• Instructions for the task
Please set down the records below word for word, from the line containing "Describe the element at coordinates (98, 426)" through the line containing "I want to click on y-tick-label: 5, so", including both lines, and leave out the pictures.

|---|

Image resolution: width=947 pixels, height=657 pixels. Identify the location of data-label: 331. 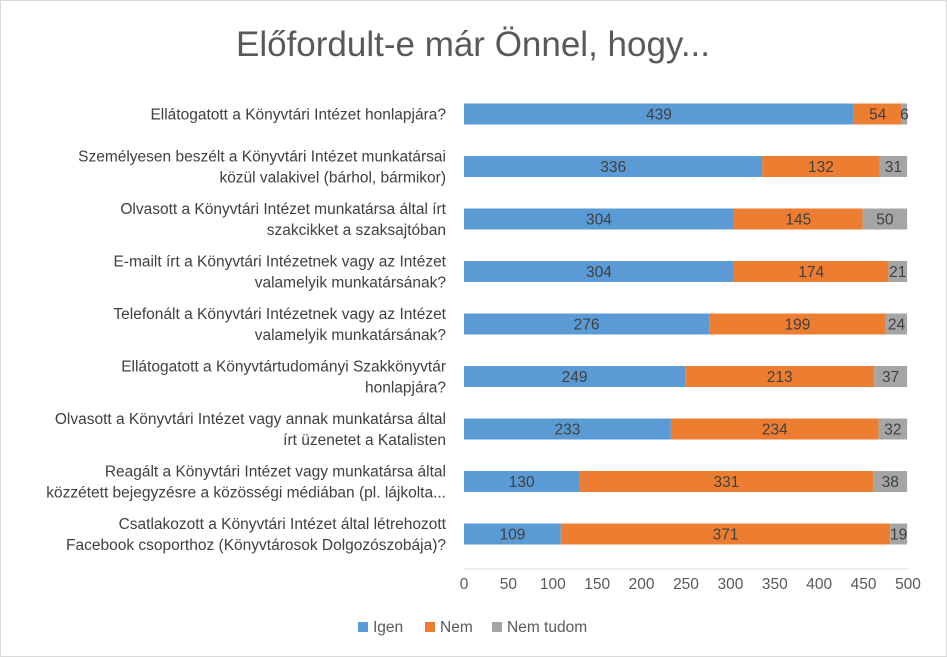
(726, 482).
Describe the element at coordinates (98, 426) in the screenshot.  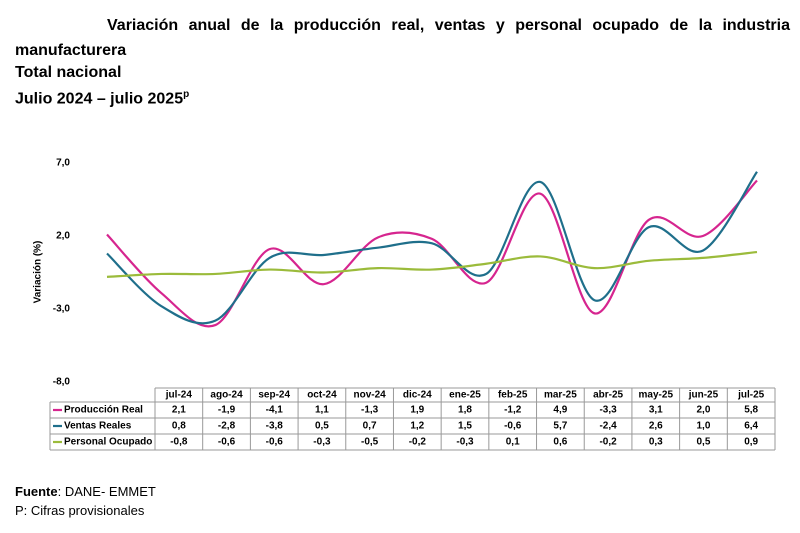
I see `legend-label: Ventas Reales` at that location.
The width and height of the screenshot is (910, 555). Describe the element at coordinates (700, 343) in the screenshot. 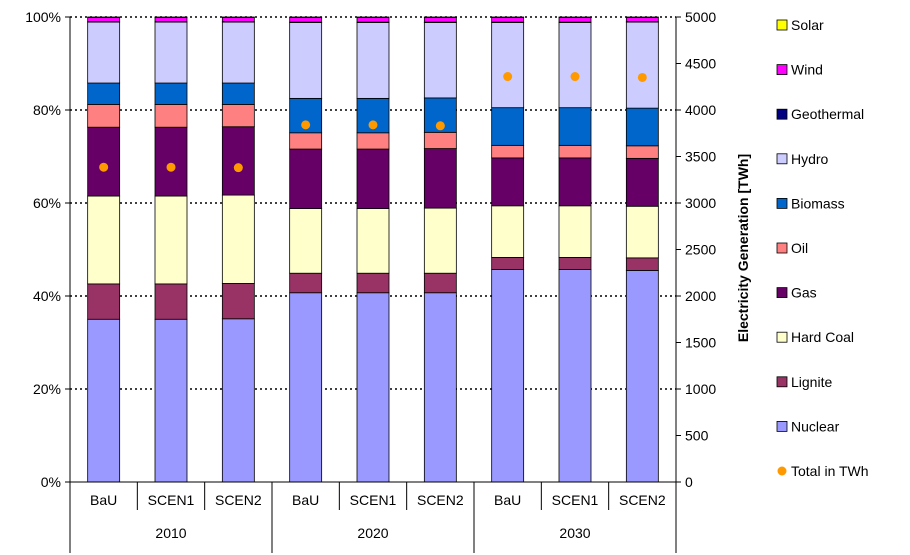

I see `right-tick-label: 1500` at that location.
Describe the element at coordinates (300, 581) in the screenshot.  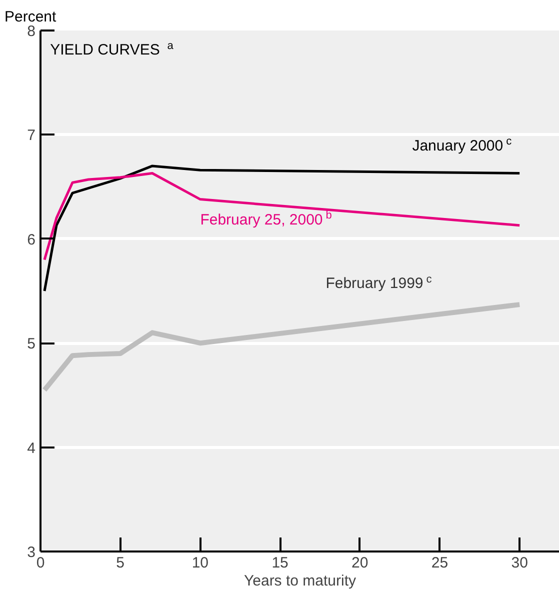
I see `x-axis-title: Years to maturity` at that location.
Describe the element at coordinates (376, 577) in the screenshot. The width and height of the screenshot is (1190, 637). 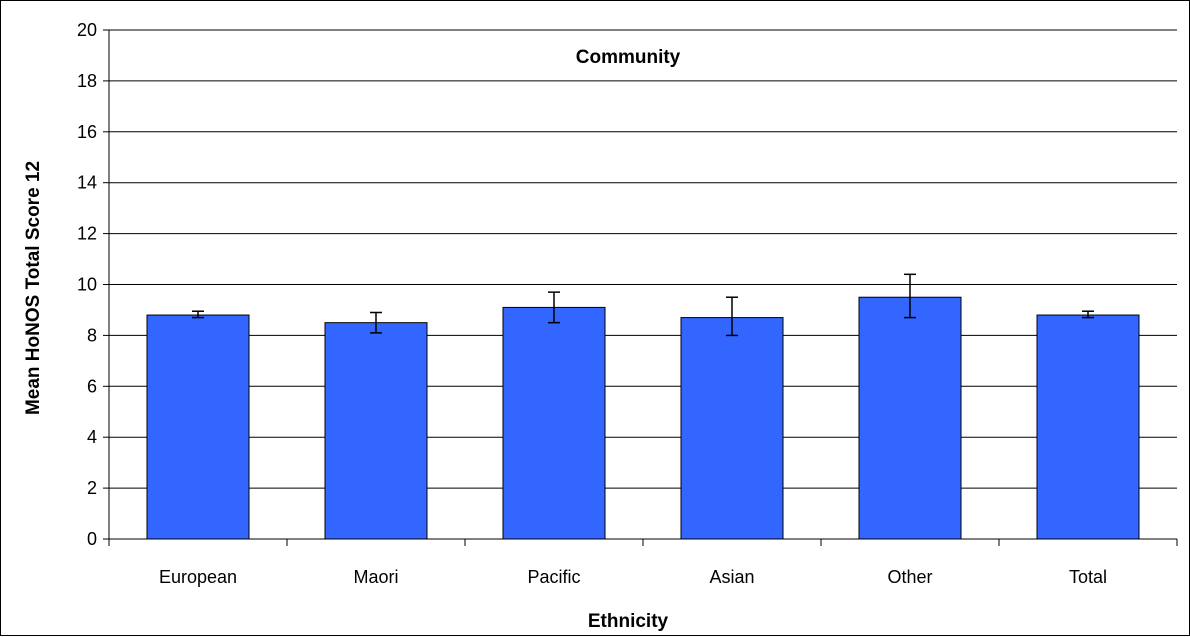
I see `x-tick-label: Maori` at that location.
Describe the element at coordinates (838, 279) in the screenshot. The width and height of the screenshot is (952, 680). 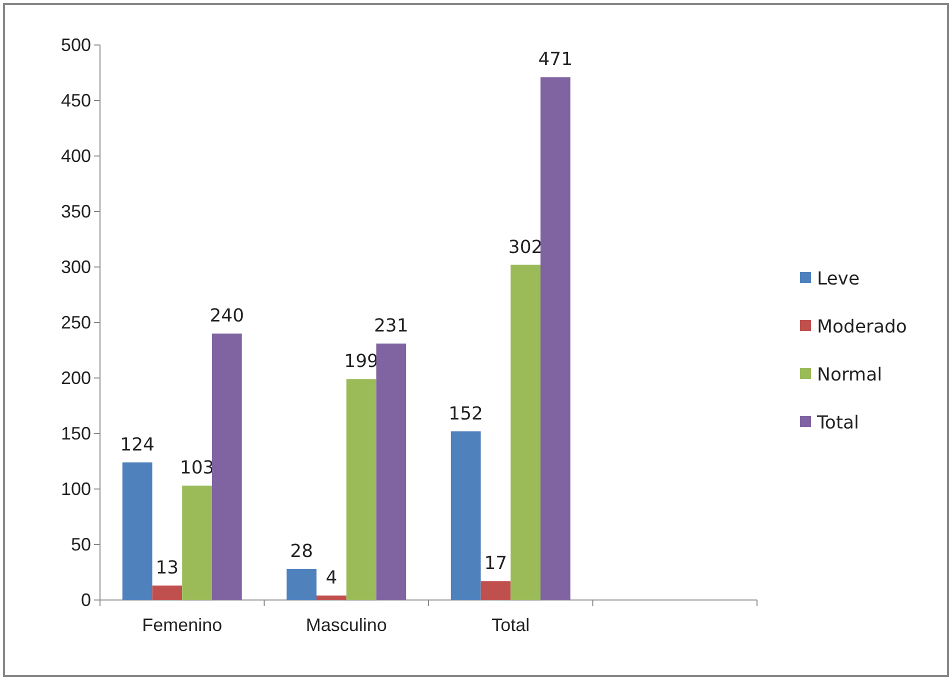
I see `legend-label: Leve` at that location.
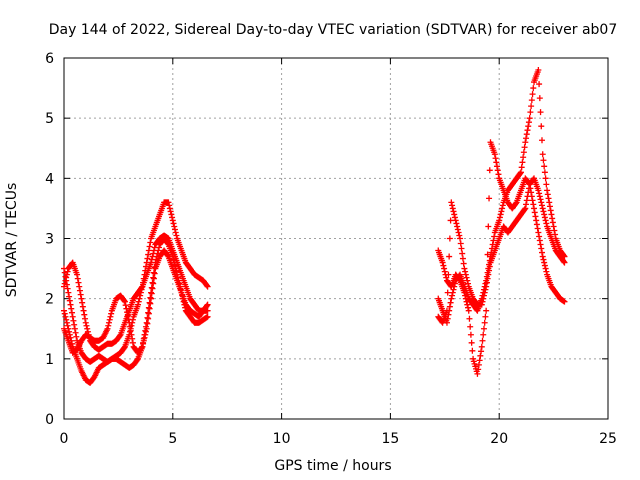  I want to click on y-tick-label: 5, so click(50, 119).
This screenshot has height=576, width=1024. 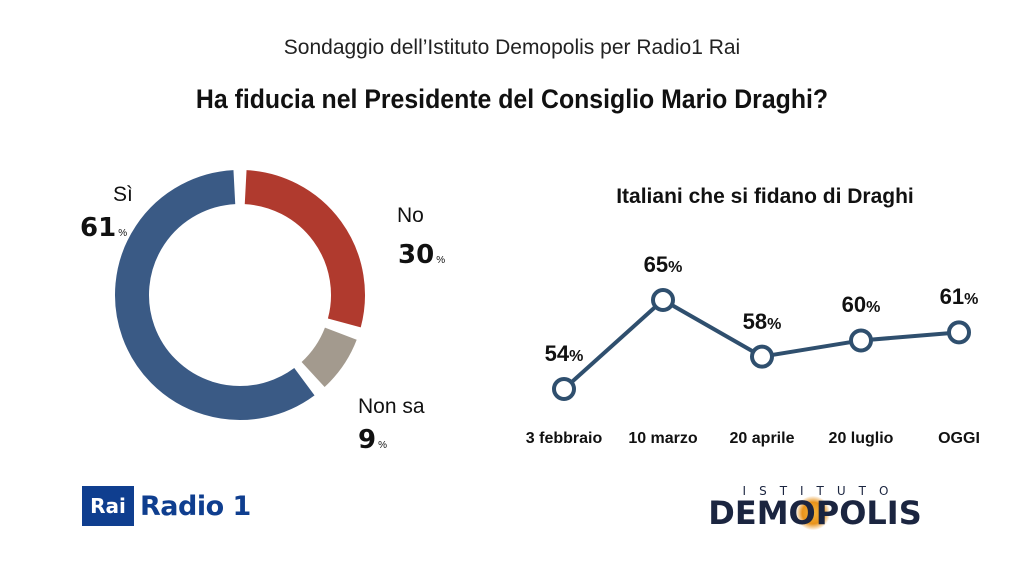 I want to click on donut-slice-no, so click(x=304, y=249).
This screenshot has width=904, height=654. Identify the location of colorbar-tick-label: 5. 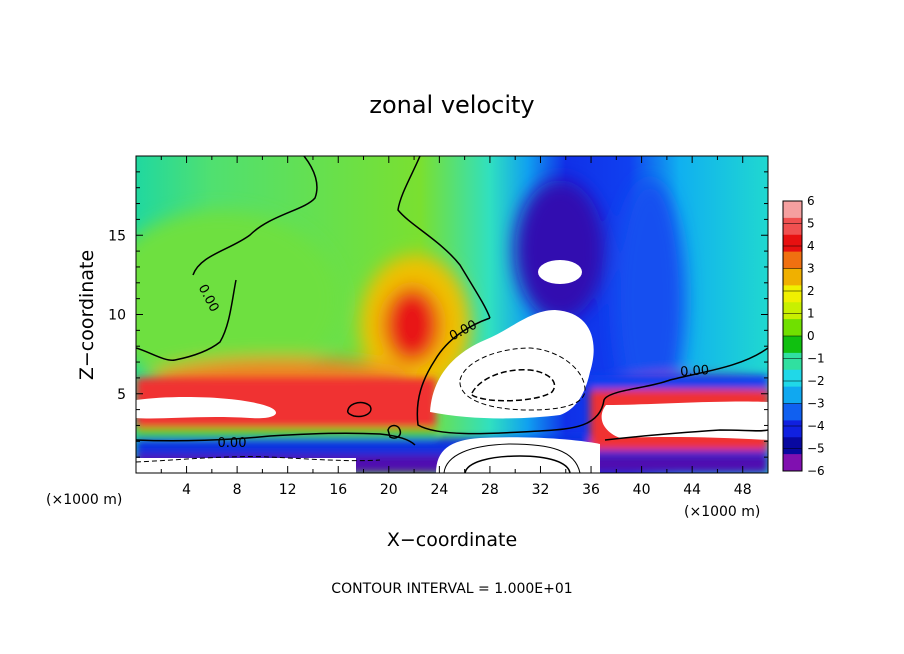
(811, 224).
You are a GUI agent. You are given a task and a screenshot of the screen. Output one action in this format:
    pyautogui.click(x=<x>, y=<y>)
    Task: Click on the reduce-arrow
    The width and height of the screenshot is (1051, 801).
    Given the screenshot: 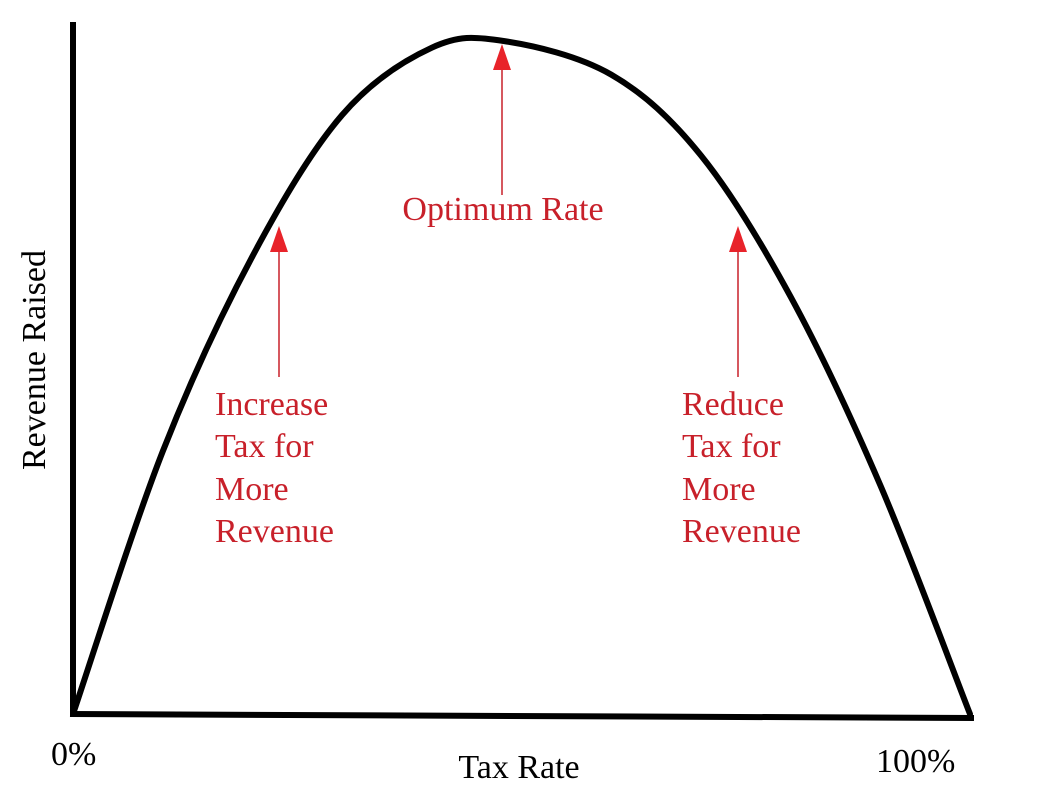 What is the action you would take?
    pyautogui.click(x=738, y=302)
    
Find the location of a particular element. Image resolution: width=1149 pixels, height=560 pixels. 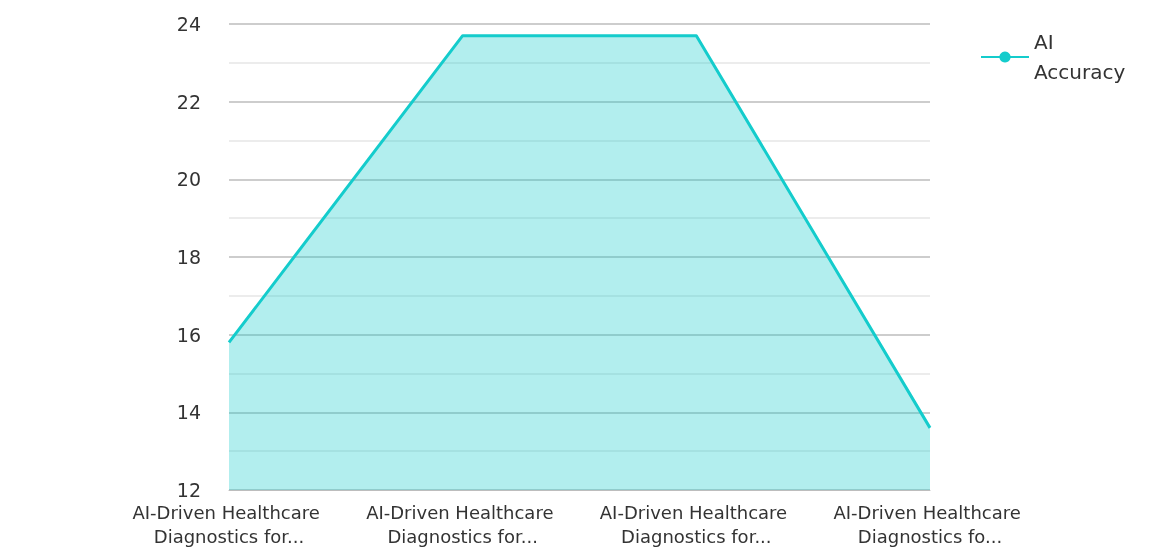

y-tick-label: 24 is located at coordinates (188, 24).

|---|

• Reply
Describe the element at coordinates (98, 426) in the screenshot.  
I see `legend-label: Ventas Reales` at that location.
The width and height of the screenshot is (910, 555). Describe the element at coordinates (700, 343) in the screenshot. 

I see `right-tick-label: 1500` at that location.
Describe the element at coordinates (300, 581) in the screenshot.  
I see `x-axis-title: Years to maturity` at that location.
Describe the element at coordinates (376, 577) in the screenshot. The width and height of the screenshot is (1190, 637). 
I see `x-tick-label: Maori` at that location.
Describe the element at coordinates (838, 279) in the screenshot. The width and height of the screenshot is (952, 680). 
I see `legend-label: Leve` at that location.
  I want to click on y-tick-label: 5, so click(50, 119).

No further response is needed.